Your answer must be a word-for-word copy of the data.

* [Provided records]
--------------------------------------------------
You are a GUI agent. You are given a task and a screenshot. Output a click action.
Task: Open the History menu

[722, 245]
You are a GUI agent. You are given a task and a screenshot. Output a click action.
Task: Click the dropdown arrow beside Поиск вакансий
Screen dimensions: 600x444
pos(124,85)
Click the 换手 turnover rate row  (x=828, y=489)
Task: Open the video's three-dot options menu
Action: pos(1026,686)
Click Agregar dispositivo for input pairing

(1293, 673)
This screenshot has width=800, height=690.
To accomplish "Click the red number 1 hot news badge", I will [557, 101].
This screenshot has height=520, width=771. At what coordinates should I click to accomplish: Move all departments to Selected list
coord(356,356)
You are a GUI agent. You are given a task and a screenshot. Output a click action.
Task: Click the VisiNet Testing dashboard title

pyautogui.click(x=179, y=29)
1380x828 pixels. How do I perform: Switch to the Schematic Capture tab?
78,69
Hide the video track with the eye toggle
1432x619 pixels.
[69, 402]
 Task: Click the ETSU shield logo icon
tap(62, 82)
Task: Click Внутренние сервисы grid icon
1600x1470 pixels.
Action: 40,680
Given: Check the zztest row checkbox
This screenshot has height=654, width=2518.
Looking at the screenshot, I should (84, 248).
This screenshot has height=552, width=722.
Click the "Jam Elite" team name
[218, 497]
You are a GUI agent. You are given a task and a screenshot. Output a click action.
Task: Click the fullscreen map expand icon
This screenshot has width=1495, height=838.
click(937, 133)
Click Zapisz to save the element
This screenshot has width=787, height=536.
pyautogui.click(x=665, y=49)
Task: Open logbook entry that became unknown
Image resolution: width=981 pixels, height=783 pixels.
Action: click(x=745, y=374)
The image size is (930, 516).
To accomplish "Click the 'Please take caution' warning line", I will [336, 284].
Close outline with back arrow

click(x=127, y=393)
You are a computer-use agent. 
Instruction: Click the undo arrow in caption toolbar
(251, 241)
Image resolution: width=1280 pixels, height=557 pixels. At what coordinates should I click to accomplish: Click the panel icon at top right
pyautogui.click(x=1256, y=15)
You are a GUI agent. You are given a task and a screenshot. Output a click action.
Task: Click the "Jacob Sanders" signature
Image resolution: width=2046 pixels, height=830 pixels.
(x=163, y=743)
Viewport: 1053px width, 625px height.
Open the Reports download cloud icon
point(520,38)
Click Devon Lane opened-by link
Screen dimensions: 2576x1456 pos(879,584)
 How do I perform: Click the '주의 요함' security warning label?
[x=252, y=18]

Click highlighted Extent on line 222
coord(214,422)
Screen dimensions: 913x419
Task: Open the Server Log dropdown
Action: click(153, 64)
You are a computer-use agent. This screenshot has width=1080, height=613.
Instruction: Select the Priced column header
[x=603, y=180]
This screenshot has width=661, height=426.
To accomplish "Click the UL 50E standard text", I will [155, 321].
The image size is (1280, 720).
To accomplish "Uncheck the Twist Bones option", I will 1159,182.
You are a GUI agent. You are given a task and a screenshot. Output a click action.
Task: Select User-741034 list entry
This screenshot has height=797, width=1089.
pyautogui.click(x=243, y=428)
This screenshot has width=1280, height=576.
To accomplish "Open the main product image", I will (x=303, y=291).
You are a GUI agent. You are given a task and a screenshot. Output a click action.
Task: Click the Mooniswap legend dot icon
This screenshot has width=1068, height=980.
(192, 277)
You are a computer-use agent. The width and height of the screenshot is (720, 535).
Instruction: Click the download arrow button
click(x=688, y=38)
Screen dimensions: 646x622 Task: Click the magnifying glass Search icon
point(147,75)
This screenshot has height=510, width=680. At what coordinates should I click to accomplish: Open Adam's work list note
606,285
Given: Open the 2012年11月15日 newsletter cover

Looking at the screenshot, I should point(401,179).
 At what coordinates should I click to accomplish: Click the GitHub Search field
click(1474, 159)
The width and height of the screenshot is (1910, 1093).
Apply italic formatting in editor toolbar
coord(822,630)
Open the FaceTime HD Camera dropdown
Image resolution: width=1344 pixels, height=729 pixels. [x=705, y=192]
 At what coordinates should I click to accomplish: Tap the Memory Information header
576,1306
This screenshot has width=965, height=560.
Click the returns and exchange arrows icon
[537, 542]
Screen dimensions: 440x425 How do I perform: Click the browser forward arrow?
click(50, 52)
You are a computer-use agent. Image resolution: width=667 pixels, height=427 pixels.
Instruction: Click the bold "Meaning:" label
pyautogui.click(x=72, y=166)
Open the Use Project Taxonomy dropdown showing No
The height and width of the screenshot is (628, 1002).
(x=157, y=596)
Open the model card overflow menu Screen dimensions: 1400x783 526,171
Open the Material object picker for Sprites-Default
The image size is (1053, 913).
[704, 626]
--------------------------------------------------
* [Answer to this problem]
You are a GUI agent. You are given a task and a screenshot. Output a click action.
Task: Open the History menu

[722, 245]
You are a GUI agent. You are given a task and a screenshot. Output a click action.
Task: Click the dropdown arrow beside Поиск вакансий
Screen dimensions: 600x444
pos(124,85)
Click the 换手 turnover rate row  (x=828, y=489)
Task: Open the video's three-dot options menu
Action: pos(1026,686)
Click Agregar dispositivo for input pairing

(1293, 673)
This screenshot has width=800, height=690.
To accomplish "Click the red number 1 hot news badge", I will [557, 101].
This screenshot has height=520, width=771. At what coordinates should I click to accomplish: Move all departments to Selected list
coord(356,356)
You are a GUI agent. You are given a task and a screenshot. Output a click action.
Task: Click the VisiNet Testing dashboard title

pyautogui.click(x=179, y=29)
1380x828 pixels. How do I perform: Switch to the Schematic Capture tab?
78,69
Hide the video track with the eye toggle
1432x619 pixels.
[69, 402]
 Task: Click the ETSU shield logo icon
tap(62, 82)
Task: Click Внутренние сервисы grid icon
1600x1470 pixels.
Action: 40,680
Given: Check the zztest row checkbox
This screenshot has height=654, width=2518.
Looking at the screenshot, I should (84, 248).
This screenshot has height=552, width=722.
Click the "Jam Elite" team name
[218, 497]
You are a GUI agent. You are given a task and a screenshot. Output a click action.
Task: Click the fullscreen map expand icon
This screenshot has width=1495, height=838.
click(937, 133)
Click Zapisz to save the element
This screenshot has width=787, height=536.
pyautogui.click(x=665, y=49)
Task: Open logbook entry that became unknown
Image resolution: width=981 pixels, height=783 pixels.
Action: click(x=745, y=374)
The image size is (930, 516).
To accomplish "Click the 'Please take caution' warning line", I will [336, 284].
Close outline with back arrow

click(x=127, y=393)
You are a computer-use agent. 
Instruction: Click the undo arrow in caption toolbar
(251, 241)
Image resolution: width=1280 pixels, height=557 pixels. At what coordinates should I click to accomplish: Click the panel icon at top right
pyautogui.click(x=1256, y=15)
You are a GUI agent. You are given a task and a screenshot. Output a click action.
Task: Click the "Jacob Sanders" signature
Image resolution: width=2046 pixels, height=830 pixels.
(x=163, y=743)
Viewport: 1053px width, 625px height.
Open the Reports download cloud icon
point(520,38)
Click Devon Lane opened-by link
Screen dimensions: 2576x1456 pos(879,584)
 How do I perform: Click the '주의 요함' security warning label?
[x=252, y=18]

Click highlighted Extent on line 222
coord(214,422)
Screen dimensions: 913x419
Task: Open the Server Log dropdown
Action: click(153, 64)
You are a computer-use agent. This screenshot has width=1080, height=613.
Instruction: Select the Priced column header
[x=603, y=180]
This screenshot has width=661, height=426.
To accomplish "Click the UL 50E standard text", I will [155, 321].
The image size is (1280, 720).
To accomplish "Uncheck the Twist Bones option", I will 1159,182.
You are a GUI agent. You are given a task and a screenshot. Output a click action.
Task: Select User-741034 list entry
This screenshot has height=797, width=1089.
pyautogui.click(x=243, y=428)
This screenshot has width=1280, height=576.
To accomplish "Open the main product image", I will (x=303, y=291).
You are a GUI agent. You are given a task and a screenshot. Output a click action.
Task: Click the Mooniswap legend dot icon
This screenshot has width=1068, height=980.
(192, 277)
You are a computer-use agent. The width and height of the screenshot is (720, 535).
Instruction: Click the download arrow button
click(x=688, y=38)
Screen dimensions: 646x622 Task: Click the magnifying glass Search icon
point(147,75)
This screenshot has height=510, width=680. At what coordinates should I click to accomplish: Open Adam's work list note
606,285
Given: Open the 2012年11月15日 newsletter cover

Looking at the screenshot, I should point(401,179).
 At what coordinates should I click to accomplish: Click the GitHub Search field
click(1474, 159)
The width and height of the screenshot is (1910, 1093).
Apply italic formatting in editor toolbar
coord(822,630)
Open the FaceTime HD Camera dropdown
Image resolution: width=1344 pixels, height=729 pixels. [x=705, y=192]
 At what coordinates should I click to accomplish: Tap the Memory Information header
576,1306
This screenshot has width=965, height=560.
Click the returns and exchange arrows icon
[537, 542]
Screen dimensions: 440x425 How do I perform: Click the browser forward arrow?
click(50, 52)
You are a computer-use agent. Image resolution: width=667 pixels, height=427 pixels.
Instruction: Click the bold "Meaning:" label
pyautogui.click(x=72, y=166)
Open the Use Project Taxonomy dropdown showing No
The height and width of the screenshot is (628, 1002).
(x=157, y=596)
Open the model card overflow menu Screen dimensions: 1400x783 526,171
Open the Material object picker for Sprites-Default
The image size is (1053, 913).
[704, 626]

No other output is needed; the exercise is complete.